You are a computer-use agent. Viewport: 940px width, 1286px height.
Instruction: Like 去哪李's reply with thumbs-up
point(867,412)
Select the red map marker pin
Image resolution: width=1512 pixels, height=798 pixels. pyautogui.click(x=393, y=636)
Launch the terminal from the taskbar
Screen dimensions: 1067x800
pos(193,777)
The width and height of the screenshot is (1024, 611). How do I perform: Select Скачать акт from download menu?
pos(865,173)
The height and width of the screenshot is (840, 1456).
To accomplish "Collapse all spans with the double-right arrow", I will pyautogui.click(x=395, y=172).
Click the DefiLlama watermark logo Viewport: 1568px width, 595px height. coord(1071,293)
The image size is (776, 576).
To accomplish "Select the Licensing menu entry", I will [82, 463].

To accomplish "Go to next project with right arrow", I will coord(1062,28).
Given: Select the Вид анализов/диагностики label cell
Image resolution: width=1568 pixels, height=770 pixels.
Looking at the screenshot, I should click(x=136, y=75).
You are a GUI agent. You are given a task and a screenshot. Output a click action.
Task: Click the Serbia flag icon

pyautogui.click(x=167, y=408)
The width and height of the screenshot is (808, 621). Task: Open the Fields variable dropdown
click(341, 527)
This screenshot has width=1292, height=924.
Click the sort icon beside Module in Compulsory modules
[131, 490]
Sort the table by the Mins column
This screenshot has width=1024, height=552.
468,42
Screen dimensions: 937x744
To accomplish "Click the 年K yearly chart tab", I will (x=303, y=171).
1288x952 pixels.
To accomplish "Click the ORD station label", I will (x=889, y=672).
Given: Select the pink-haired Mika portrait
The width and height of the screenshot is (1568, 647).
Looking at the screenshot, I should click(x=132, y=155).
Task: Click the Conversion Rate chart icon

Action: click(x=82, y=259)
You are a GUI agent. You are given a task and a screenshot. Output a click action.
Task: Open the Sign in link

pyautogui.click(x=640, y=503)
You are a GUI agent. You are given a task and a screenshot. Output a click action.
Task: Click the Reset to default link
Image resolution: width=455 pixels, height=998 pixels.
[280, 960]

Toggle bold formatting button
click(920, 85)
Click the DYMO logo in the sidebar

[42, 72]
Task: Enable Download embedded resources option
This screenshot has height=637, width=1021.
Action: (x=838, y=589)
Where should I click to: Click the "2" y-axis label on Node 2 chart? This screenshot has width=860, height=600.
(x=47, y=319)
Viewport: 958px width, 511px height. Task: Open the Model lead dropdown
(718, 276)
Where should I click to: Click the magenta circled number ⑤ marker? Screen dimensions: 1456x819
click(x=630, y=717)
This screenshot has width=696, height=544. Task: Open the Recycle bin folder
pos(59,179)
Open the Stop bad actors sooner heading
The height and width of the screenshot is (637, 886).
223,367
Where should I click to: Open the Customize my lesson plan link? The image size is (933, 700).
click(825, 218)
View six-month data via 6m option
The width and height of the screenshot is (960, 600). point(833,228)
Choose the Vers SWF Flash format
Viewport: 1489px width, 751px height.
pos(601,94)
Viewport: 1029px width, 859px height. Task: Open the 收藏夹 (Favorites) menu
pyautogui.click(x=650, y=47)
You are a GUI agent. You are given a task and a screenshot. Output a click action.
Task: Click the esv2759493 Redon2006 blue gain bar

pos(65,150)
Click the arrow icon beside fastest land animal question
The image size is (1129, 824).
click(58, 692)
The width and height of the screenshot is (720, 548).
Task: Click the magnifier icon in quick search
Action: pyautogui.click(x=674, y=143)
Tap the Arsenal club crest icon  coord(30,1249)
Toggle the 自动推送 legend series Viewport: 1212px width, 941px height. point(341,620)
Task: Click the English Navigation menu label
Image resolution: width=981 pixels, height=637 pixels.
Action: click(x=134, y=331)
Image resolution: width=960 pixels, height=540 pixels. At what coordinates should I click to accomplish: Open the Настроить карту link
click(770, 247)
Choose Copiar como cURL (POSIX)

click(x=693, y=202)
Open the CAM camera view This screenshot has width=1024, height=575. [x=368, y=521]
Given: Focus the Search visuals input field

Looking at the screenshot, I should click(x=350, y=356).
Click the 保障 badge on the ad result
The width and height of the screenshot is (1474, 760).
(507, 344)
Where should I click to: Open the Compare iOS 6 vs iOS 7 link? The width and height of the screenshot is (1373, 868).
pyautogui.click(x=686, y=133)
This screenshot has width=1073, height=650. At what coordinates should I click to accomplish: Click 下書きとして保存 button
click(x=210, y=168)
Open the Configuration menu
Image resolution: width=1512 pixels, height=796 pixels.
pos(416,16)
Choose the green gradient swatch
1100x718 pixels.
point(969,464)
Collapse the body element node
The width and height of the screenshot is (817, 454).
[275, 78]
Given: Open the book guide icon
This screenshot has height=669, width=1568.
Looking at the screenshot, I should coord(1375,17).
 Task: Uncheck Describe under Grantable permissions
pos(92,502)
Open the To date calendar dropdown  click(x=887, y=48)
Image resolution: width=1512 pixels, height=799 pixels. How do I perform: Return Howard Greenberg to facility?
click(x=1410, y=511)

________________________

Exercise goal | The full listing is to be copied verbatim.

Result |
You are a computer-use agent. Viewport: 940px width, 1286px height.
Instruction: Like 去哪李's reply with thumbs-up
point(867,412)
Select the red map marker pin
Image resolution: width=1512 pixels, height=798 pixels. pyautogui.click(x=393, y=636)
Launch the terminal from the taskbar
Screen dimensions: 1067x800
pos(193,777)
The width and height of the screenshot is (1024, 611). How do I perform: Select Скачать акт from download menu?
pos(865,173)
The height and width of the screenshot is (840, 1456).
To accomplish "Collapse all spans with the double-right arrow", I will pyautogui.click(x=395, y=172).
Click the DefiLlama watermark logo Viewport: 1568px width, 595px height. coord(1071,293)
The image size is (776, 576).
To accomplish "Select the Licensing menu entry", I will [82, 463].

To accomplish "Go to next project with right arrow", I will coord(1062,28).
Given: Select the Вид анализов/диагностики label cell
Image resolution: width=1568 pixels, height=770 pixels.
Looking at the screenshot, I should click(x=136, y=75).
You are a GUI agent. You are given a task and a screenshot. Output a click action.
Task: Click the Serbia flag icon

pyautogui.click(x=167, y=408)
The width and height of the screenshot is (808, 621). Task: Open the Fields variable dropdown
click(341, 527)
This screenshot has width=1292, height=924.
Click the sort icon beside Module in Compulsory modules
[131, 490]
Sort the table by the Mins column
This screenshot has width=1024, height=552.
468,42
Screen dimensions: 937x744
To accomplish "Click the 年K yearly chart tab", I will (x=303, y=171).
1288x952 pixels.
To accomplish "Click the ORD station label", I will (x=889, y=672).
Given: Select the pink-haired Mika portrait
The width and height of the screenshot is (1568, 647).
Looking at the screenshot, I should click(x=132, y=155).
Task: Click the Conversion Rate chart icon

Action: click(x=82, y=259)
You are a GUI agent. You are given a task and a screenshot. Output a click action.
Task: Open the Sign in link

pyautogui.click(x=640, y=503)
You are a GUI agent. You are given a task and a screenshot. Output a click action.
Task: Click the Reset to default link
Image resolution: width=455 pixels, height=998 pixels.
[280, 960]

Toggle bold formatting button
click(920, 85)
Click the DYMO logo in the sidebar

[42, 72]
Task: Enable Download embedded resources option
This screenshot has height=637, width=1021.
Action: (x=838, y=589)
Where should I click to: Click the "2" y-axis label on Node 2 chart? This screenshot has width=860, height=600.
(x=47, y=319)
Viewport: 958px width, 511px height. Task: Open the Model lead dropdown
(718, 276)
Where should I click to: Click the magenta circled number ⑤ marker? Screen dimensions: 1456x819
click(x=630, y=717)
This screenshot has width=696, height=544. Task: Open the Recycle bin folder
pos(59,179)
Open the Stop bad actors sooner heading
The height and width of the screenshot is (637, 886).
223,367
Where should I click to: Open the Customize my lesson plan link? The image size is (933, 700).
click(825, 218)
View six-month data via 6m option
The width and height of the screenshot is (960, 600). point(833,228)
Choose the Vers SWF Flash format
Viewport: 1489px width, 751px height.
pos(601,94)
Viewport: 1029px width, 859px height. Task: Open the 收藏夹 (Favorites) menu
pyautogui.click(x=650, y=47)
You are a GUI agent. You are given a task and a screenshot. Output a click action.
Task: Click the esv2759493 Redon2006 blue gain bar

pos(65,150)
Click the arrow icon beside fastest land animal question
The image size is (1129, 824).
click(58, 692)
The width and height of the screenshot is (720, 548).
Task: Click the magnifier icon in quick search
Action: pyautogui.click(x=674, y=143)
Tap the Arsenal club crest icon  coord(30,1249)
Toggle the 自动推送 legend series Viewport: 1212px width, 941px height. point(341,620)
Task: Click the English Navigation menu label
Image resolution: width=981 pixels, height=637 pixels.
Action: click(x=134, y=331)
Image resolution: width=960 pixels, height=540 pixels. At what coordinates should I click to accomplish: Open the Настроить карту link
click(770, 247)
Choose Copiar como cURL (POSIX)

click(x=693, y=202)
Open the CAM camera view This screenshot has width=1024, height=575. [x=368, y=521]
Given: Focus the Search visuals input field

Looking at the screenshot, I should click(x=350, y=356).
Click the 保障 badge on the ad result
The width and height of the screenshot is (1474, 760).
(507, 344)
Where should I click to: Open the Compare iOS 6 vs iOS 7 link? The width and height of the screenshot is (1373, 868).
pyautogui.click(x=686, y=133)
This screenshot has width=1073, height=650. At what coordinates should I click to accomplish: Click 下書きとして保存 button
click(x=210, y=168)
Open the Configuration menu
Image resolution: width=1512 pixels, height=796 pixels.
pos(416,16)
Choose the green gradient swatch
1100x718 pixels.
point(969,464)
Collapse the body element node
The width and height of the screenshot is (817, 454).
[275, 78]
Given: Open the book guide icon
This screenshot has height=669, width=1568.
Looking at the screenshot, I should coord(1375,17).
 Task: Uncheck Describe under Grantable permissions
pos(92,502)
Open the To date calendar dropdown  click(x=887, y=48)
Image resolution: width=1512 pixels, height=799 pixels. How do I perform: Return Howard Greenberg to facility?
click(x=1410, y=511)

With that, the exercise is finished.